Detective Superintendent Frank Castle Froest MVO KPM (1858, Bristol – 7 January 1930, Weston-super-Mare) was a British detective and crime writer.

Froest was described by a journalist as being "...short, thick-set, full-faced, Mr. Froest in uniform looked more like a Prussian field-marshal than anything else. Out of uniform (which he generally was) he was always immaculate in silk hat, patent leather boots, and carrying a carefully rolled umbrella." Called 'the man with iron hands', Froest was incredibly strong, and could tear a pack of cards in half and snap a sixpence 'like a biscuit'.

==Police career==
Frank Froest joined the Metropolitan Police as a police constable in 1879 and worked his way up to Inspector 2nd Class at Scotland Yard by 1894, Chief Inspector in 1903 and Superintendent of the Criminal Investigation Department (CID) of the Metropolitan Police from 1906 to his retirement in 1912.

==Famous cases==
As one of the country's top detectives, he had important responsibilities, including the return of the disgraced financier Jabez Balfour from Argentina in 1895, in what was essentially a kidnapping. The Times obituary described him as having 'all the appearance of a prosperous and ingenuous country gentleman, but he was a man of shrewdness and resource ... highly esteemed for his professional ability'.

On 18 February 1896 Detective Inspector Froest boarded the S.S. Harlech Castle at Madeira, and arrested 26 officers and 399 other ranks who were prisoners after having taken part in the Jameson Raid. It was the largest mass arrest in the history of British law enforcement.

In 1898 Froest was involved in bringing international jewel-thief William Johnson, known as 'Harry the Valet', to justice.
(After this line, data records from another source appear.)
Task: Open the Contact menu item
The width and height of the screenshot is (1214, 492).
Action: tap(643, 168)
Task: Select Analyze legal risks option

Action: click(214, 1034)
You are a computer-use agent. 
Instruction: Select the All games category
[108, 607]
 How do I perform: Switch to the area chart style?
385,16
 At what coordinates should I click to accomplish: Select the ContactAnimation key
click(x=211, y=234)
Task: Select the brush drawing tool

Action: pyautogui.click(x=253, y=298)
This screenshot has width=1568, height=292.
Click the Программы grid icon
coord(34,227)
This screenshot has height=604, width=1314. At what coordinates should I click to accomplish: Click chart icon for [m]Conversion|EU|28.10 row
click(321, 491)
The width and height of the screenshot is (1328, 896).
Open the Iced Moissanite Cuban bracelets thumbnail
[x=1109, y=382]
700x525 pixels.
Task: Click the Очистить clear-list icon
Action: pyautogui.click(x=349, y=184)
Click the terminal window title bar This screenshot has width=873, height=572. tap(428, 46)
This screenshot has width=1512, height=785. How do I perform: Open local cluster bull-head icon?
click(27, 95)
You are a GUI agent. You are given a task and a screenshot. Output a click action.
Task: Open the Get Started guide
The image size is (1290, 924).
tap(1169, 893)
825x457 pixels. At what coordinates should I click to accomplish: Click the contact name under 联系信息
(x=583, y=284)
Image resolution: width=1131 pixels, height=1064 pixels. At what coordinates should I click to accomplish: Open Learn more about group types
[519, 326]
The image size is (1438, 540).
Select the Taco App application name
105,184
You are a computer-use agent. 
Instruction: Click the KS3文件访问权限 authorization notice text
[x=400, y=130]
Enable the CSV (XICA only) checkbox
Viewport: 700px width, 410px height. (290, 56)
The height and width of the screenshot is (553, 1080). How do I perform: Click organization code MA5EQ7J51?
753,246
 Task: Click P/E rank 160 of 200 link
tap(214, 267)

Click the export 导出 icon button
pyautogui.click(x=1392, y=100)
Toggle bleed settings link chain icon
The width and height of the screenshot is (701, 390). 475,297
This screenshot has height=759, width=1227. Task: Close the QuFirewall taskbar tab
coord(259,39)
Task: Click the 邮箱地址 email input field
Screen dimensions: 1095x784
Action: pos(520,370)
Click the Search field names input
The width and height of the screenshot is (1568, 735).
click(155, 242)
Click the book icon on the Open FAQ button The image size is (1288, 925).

Johnson stole jewellery then valued at £30,000 from Mary, Dowager Duchess of Sutherland while she was travelling by train from Paris to London with her husband, Sir Albert Rollit MP, and her brother, his wife and the Duchess's footman and maid. Froest investigated the case together with Inspectors Walter Dinnie and Walter Dew. They tracked Johnson, who by now was spending large amounts of money, to lodgings in London's South Kensington. Despite receiving a seven-year prison sentence, Johnson refused to disclose the whereabouts of the Duchess's jewels, and only £4,000 worth were ever recovered.

Froest was Dew's superior officer during the hunt for Dr Crippen and his mistress Ethel Le Neve in 1910. It was on his initiative that wireless was used to organise the arrest of Dr Crippen, the first time it was used in this way.

==Later years==
On his retirement, he was awarded an MVO and moved to Weston-super-Mare, where he became a magistrate and member of Somerset County Council. In May 1918 he was appointed Secretary Superintendent of the Royal West of England Sanatorium, Weston-super-Mare, an institution for injured soldiers and munition workers. He was the author of a number of police procedural crime stories, including The Grell Mystery (1913), along with The Crime Club (1915) and The Rogues’ Syndicate (1916) in collaboration with George Dilnot. Two of his novels, The Grell Mystery and The Maelstrom, were made into films in 1917.

He died in Weston-super-Mare, aged 73. His last resting place can be found at the old Church of St Nicholas, Uphill, Weston-super-Mare.

==Awards==
Froest's other medals were the Jubilee Medal 1887 with clasp for 1897, Metropolitan Police issue (P.S., A Divn.), Coronation Medal 1902, Metropolitan Police (Insp., C.O. Div.); Coronation Medal 1911, Metropolitan Police (Supt.); King’s Police Medal, G.V.R., 1st issue (Frank Castle Froest, Supt., Met. Police). These sold at auction in September 2002 for £1,500.